The arterial ketone body ratio, which reflects the hepatic mitochondrial redox potential, and liver enzyme assays have been used to show that the stress of hepatectomy in living liver donors is acceptable [8, 30]. The current study shows that resection of healthy and diseased livers leads to a significant increase in IL-6 and CPR but not TNFα. A significantly lower IL-6 level before and after operation in the GI patients compared to that in the GII patients suggests that the GI patients adapted to surgical stress better than did the GII patients.

Résumé.

L’hépatectomie partielle est une intervention chirurgicale majeure associée à certain stress pour le patient. Vaincre ce stress est essentiel à la survie. La sécurité est un souci réel au cours d’une transplantation hépatique avec donneur vivant. L’objectif de cette étude a été de comparer la réponse au stress par l’évaluation des cytokines et de la réponse de la phase aiguë induites par l’hépatectomie et de les comparer entre les patients porteurs d’un foie sain et malade.

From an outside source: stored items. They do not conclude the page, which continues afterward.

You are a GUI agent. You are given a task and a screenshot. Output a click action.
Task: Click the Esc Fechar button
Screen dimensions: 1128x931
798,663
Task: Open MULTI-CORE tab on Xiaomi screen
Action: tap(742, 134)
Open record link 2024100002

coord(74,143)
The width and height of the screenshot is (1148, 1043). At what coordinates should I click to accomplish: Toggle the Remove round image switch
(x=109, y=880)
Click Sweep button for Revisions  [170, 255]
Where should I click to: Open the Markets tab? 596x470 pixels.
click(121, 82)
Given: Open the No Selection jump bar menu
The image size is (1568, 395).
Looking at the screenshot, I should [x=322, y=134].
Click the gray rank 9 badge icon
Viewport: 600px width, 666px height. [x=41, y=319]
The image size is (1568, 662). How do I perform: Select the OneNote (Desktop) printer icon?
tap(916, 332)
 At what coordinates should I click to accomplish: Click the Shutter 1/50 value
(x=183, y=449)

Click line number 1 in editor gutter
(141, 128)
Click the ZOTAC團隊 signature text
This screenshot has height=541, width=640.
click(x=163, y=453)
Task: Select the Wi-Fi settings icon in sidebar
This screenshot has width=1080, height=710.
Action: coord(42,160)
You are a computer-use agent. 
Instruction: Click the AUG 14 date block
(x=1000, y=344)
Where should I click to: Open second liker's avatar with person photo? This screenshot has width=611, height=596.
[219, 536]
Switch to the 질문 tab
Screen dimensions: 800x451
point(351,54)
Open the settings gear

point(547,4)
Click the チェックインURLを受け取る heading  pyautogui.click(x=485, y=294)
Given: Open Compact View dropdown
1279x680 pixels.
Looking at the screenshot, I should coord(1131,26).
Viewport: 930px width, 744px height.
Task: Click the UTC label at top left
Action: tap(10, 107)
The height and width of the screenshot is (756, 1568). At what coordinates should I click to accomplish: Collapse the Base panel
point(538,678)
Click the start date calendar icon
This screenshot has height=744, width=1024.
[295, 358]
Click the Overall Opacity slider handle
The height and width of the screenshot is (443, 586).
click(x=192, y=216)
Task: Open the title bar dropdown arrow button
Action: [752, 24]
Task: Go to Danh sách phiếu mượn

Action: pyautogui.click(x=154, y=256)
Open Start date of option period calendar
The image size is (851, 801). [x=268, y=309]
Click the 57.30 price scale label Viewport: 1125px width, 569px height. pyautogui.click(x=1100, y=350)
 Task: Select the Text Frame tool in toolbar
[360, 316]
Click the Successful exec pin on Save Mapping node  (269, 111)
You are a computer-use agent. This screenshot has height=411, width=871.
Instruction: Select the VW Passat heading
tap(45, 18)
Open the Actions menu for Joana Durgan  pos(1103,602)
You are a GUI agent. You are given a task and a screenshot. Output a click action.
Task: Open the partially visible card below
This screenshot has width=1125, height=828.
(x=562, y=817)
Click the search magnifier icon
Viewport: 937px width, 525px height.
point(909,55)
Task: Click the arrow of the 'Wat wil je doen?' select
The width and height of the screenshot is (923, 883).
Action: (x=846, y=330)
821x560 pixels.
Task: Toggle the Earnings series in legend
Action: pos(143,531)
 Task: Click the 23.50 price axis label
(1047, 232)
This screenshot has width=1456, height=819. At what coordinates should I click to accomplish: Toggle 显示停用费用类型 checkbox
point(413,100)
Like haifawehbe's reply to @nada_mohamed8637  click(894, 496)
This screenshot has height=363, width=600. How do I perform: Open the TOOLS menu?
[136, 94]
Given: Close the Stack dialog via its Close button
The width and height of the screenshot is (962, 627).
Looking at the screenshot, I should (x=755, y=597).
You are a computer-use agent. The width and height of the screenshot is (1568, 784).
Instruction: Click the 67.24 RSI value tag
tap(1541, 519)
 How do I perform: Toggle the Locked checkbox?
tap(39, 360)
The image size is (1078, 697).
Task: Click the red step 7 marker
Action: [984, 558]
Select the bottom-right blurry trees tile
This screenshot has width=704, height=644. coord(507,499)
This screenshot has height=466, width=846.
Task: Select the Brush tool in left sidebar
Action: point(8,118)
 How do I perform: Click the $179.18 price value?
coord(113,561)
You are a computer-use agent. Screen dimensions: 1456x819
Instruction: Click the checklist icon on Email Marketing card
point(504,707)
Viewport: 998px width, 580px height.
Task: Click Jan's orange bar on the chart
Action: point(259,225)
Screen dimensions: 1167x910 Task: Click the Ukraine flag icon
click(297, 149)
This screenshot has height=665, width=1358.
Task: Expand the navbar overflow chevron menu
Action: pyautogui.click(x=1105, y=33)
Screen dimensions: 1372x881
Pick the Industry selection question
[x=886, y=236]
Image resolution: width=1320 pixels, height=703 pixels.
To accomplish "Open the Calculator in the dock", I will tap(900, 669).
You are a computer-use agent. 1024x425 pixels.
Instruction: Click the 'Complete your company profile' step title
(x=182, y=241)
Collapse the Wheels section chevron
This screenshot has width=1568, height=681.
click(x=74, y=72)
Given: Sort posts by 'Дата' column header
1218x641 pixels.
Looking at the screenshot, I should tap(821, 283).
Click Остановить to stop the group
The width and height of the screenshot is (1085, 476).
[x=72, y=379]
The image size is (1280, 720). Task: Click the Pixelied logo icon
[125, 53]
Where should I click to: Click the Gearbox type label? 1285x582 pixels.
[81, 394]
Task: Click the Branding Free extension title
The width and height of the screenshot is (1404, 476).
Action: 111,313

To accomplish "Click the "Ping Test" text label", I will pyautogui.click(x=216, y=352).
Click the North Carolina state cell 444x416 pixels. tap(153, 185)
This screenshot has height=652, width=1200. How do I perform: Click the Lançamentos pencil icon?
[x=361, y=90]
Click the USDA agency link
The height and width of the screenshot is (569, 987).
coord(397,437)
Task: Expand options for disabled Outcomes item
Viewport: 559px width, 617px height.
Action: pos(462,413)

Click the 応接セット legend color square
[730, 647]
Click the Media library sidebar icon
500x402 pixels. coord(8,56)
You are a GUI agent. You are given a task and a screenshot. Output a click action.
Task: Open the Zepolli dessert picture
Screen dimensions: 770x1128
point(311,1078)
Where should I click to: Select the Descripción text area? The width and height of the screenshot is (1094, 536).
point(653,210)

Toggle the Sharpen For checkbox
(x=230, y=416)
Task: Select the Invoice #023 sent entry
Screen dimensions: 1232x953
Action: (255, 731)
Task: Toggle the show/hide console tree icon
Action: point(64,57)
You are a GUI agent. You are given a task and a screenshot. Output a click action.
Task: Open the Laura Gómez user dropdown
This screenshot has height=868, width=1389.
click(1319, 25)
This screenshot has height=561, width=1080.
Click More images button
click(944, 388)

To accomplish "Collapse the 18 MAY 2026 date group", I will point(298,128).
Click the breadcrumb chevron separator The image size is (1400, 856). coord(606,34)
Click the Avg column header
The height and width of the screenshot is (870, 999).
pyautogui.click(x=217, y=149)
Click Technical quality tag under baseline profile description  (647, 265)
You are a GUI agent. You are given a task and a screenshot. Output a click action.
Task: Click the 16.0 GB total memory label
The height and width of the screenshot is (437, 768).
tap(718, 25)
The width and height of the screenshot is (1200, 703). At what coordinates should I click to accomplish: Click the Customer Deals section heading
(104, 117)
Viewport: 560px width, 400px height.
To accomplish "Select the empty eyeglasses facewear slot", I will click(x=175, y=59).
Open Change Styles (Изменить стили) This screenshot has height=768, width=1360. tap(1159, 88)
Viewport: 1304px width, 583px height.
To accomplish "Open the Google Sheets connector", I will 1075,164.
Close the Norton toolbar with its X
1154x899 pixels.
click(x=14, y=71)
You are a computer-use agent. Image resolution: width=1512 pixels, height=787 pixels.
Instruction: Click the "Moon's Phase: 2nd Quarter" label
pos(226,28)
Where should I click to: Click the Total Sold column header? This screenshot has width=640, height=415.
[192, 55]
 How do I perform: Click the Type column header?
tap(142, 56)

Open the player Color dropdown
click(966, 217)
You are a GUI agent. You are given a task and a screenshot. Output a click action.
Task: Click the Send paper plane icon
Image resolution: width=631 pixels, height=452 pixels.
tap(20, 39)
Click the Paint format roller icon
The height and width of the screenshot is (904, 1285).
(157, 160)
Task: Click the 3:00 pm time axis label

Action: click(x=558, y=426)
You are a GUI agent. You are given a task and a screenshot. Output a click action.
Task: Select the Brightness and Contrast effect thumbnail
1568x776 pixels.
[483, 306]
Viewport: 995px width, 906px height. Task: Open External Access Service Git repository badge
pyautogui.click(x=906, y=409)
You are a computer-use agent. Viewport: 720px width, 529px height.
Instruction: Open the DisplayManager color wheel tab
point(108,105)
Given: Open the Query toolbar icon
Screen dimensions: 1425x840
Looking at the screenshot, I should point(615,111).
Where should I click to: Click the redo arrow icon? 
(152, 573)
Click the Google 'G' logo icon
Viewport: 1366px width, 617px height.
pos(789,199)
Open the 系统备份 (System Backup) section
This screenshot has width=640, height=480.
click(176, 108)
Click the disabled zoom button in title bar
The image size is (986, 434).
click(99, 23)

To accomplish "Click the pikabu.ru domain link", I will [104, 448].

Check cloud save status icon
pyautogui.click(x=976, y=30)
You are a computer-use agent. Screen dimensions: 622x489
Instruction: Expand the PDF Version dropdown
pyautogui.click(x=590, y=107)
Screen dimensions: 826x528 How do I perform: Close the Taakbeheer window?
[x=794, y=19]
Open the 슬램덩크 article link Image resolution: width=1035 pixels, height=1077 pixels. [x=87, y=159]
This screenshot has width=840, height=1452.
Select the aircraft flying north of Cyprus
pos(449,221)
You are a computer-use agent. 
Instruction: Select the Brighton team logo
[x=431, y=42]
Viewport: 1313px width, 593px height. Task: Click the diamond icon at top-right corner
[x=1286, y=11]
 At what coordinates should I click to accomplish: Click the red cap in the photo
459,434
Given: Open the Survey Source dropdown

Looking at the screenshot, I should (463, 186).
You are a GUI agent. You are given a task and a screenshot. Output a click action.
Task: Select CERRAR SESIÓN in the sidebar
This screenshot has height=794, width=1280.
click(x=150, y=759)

Quatorze patients ayant eu une hépatectomie droite ont été inclus dans cette étude. Sept étaient des donneurs vivants (Groupe I); les sept autres étaient des patients avec un cancer hépatocellulaire sur hépatite chronique B (Child A) (Groupe II). On a fait des prélèvements sanguins pour doser l’ll-6, le TNFα et la C-reactive protéine avant, au début et à la fin de l’opération, 24 et 48 heures après la fin de l’intervention. Les données ont été analysées et comparées entre elles par le test de Friedman à l’intérieur d’un même groupe et par le test de Mann-Whitney entre les deux groupes. La valeur p < 0.05 a été prise comme significative. Les résultats montrent que la résection du foie qu’il soit sain ou malade, était associée à une augmentation significative de l’ll-6 et de la CPR mais pas du TNFα. Un niveau significativement plus bas d’ll-6 avant et après opération dans le groupe I en comparaison au groupe II suggère que les patients du groupe I s’adaptent mieux au stress que les patients du groupe II.

Resumen.

La hepatectomía parcial es una de las operaciones del compartimento superior del abdomen que más estresan al paciente. Su adaptación a este estrés es un prerequisito fundamental para su supervivencia. La seguridad en la extracción de la porción del hígado que se dona es condición indispensable para el trasplante con donantes vivos. El objetivo del estudio fue comparar, mediante la determinación de las citocinas y otros parámetros de la fase aguda postraumática, la respuesta a la agresión, producida por la hepatectomía entre pacientes con hígado sano frente a los que aquejaban una afección hepática. Se estudiaron 14 pacientes que sufrieron una hepatectomía parcial derecha. 7 eran donantes vivos y sanos (GI); otros 7 padecían de un carcinoma hepatocelular secundario a una hepatitis B (estadio A de Child) (G II). Se obtuvieron muestras de sangre para la determinación de la IL-6, TNF α y proteína C reactiva (CPR) antes de la intervención, al principio y al final de la misma y a las 24 y 48 horas del postoperatorio. Los parámetros obtenidos se analizaron y compararon utilizando la prueba de Friedman entre sujetos del mismo grupo y el test U de Mann-Whitney para la comparación entre ambos grupos; una p < 0.05 se consideró como significativa. Los resultados demostraron que la hepatectomía, tanto en sujetos con hígado sano como en pacientes con el hígado enfermo, originaba un incremento significativo de la IL-6 y de la CPR, pero no del TNFα. Los niveles más bajos de IL-6 antes y después de la operación en el grupo GI en relación con los obtenidos en el grupo GIl sugieren, que los sujetos del grupo GI estaban mejor adaptados al estrés que los del grupo GII.